In classic supervised machine learning, a learning agent behaves as a passive observer: it receives examples from some external environment which it has no control over and then makes predictions. Reinforcement Learning (RL), on the other hand, is fundamentally interactive : an autonomous agent must learn how to behave in an unknown and possibly hostile environment, by actively interacting with the environment to collect useful feedback. One central challenge in RL is how to explore an unknown environment and collect useful feedback efficiently. In recent practical RL success stories, we notice that most of them rely on random exploration which requires large a number of interactions with the environment before it can learn anything useful. The theoretical RL literature has developed more sophisticated algorithms for efficient learning, however, the sample complexity of these algorithms has to scale exponentially with respect to key parameters of underlying systems such as the dimensionality of state vector, which prohibits a direct application of these theoretically elegant RL algorithms to large-scale applications.
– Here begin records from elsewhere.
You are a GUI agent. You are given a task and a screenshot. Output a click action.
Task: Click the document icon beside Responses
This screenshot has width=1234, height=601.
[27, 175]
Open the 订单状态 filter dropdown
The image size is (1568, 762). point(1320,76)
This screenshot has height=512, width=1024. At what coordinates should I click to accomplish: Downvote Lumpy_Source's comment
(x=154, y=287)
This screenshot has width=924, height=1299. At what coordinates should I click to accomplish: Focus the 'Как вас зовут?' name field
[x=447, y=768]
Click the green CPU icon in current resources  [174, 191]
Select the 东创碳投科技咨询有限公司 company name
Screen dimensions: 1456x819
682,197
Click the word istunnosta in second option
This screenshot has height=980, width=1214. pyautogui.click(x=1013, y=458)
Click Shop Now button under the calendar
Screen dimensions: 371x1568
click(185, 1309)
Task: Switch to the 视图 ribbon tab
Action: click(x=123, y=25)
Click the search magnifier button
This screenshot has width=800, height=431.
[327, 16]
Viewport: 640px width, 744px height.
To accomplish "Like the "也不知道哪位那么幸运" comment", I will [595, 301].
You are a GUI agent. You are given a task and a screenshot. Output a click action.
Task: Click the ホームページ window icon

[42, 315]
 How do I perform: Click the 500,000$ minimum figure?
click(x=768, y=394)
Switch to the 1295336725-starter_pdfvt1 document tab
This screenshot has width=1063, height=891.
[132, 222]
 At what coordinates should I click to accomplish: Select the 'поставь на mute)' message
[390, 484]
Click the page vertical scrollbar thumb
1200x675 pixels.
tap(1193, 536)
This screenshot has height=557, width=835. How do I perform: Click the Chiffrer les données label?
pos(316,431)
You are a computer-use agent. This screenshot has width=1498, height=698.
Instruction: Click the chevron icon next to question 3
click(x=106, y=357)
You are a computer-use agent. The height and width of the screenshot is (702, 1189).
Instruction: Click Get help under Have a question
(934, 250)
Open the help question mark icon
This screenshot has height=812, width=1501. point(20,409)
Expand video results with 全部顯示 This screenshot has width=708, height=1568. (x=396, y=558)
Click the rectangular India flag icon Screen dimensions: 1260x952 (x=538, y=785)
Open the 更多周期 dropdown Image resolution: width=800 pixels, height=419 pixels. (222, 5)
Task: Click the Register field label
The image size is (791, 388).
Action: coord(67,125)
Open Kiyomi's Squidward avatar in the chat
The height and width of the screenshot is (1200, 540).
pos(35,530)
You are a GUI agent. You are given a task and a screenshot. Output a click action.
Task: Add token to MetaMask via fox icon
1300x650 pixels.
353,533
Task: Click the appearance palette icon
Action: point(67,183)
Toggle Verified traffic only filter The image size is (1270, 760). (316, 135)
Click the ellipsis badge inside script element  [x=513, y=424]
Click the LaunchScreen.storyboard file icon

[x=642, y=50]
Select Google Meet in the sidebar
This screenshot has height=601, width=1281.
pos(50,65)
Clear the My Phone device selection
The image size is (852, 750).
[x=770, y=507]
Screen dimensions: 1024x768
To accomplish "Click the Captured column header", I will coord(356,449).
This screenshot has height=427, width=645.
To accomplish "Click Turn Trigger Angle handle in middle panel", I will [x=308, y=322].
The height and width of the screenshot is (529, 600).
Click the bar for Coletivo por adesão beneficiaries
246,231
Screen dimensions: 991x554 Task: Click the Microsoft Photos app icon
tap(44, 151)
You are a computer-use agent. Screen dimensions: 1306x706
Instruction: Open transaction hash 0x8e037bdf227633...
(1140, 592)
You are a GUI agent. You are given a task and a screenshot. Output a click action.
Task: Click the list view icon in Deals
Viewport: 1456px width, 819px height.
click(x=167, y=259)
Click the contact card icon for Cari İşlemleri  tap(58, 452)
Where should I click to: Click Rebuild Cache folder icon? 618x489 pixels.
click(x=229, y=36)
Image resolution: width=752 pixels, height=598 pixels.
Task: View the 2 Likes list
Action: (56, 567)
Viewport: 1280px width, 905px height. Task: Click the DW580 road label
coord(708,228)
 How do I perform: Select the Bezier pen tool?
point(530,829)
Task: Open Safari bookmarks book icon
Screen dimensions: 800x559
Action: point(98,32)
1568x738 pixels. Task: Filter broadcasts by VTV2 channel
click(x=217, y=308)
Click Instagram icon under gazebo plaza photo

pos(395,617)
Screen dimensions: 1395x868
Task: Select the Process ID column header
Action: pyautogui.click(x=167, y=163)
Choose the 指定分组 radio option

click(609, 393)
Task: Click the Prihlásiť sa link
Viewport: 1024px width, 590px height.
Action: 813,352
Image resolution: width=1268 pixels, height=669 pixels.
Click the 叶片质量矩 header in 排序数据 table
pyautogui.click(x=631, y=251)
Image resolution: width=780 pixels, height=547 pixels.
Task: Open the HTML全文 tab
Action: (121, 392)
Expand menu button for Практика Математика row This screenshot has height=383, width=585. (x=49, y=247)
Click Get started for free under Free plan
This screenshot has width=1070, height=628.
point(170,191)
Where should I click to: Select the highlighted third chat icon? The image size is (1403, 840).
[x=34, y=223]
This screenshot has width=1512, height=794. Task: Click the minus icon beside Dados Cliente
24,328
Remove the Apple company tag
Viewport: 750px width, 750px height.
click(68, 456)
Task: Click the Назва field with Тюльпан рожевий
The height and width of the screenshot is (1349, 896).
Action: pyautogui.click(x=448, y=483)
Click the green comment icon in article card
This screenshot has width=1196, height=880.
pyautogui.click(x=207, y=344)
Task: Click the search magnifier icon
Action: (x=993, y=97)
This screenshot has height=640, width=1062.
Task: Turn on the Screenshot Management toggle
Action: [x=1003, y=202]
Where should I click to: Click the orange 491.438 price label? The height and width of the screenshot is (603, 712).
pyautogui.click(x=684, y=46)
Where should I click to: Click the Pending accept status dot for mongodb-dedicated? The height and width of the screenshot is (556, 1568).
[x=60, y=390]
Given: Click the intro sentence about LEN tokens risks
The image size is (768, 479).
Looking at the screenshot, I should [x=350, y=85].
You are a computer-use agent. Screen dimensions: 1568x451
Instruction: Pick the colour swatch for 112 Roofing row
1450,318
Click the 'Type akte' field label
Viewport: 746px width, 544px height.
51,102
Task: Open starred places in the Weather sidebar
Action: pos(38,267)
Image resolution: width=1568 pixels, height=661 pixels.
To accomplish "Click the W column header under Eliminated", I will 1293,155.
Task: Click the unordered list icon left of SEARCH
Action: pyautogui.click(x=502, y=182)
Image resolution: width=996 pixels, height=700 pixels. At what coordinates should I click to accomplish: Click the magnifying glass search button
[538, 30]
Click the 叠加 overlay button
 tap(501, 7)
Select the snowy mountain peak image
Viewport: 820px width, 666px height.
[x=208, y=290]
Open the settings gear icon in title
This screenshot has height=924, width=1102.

Without any further assumptions, RL is hard, both in practice and in theory.

In this work, we improve *generalization* and *efficiency* on RL problems by introducing extra sources of help and additional assumptions. The first contribution of this work comes from improving RL sample efficiency via *Imitation Learning* (IL). Imitation Learning reduces policy improvement to classic supervised learning. We study in both theory and in practice how one can imitate experts to reduce sample complexity compared to RL approaches. The second contribution of this work comes from exploiting the underlying structures of the RL problems via *model-based learning approaches*. While there exist efficient model-based RL approaches specialized for specific RL problems (e.g., tabular MDPs, Linear Quadratic Systems), we develop a unified model-based algorithm that generalizes a large number of RL problems that were often studied independently in the literature. We also revisit the long standing debate on whether model-based RL is more efficient than model-free RL from a theoretical perspective, and demonstrate that model-based RL can be exponentially more sample efficient than model-free ones, which to the best of our knowledge, is the first that separates model-based and model-free general approaches.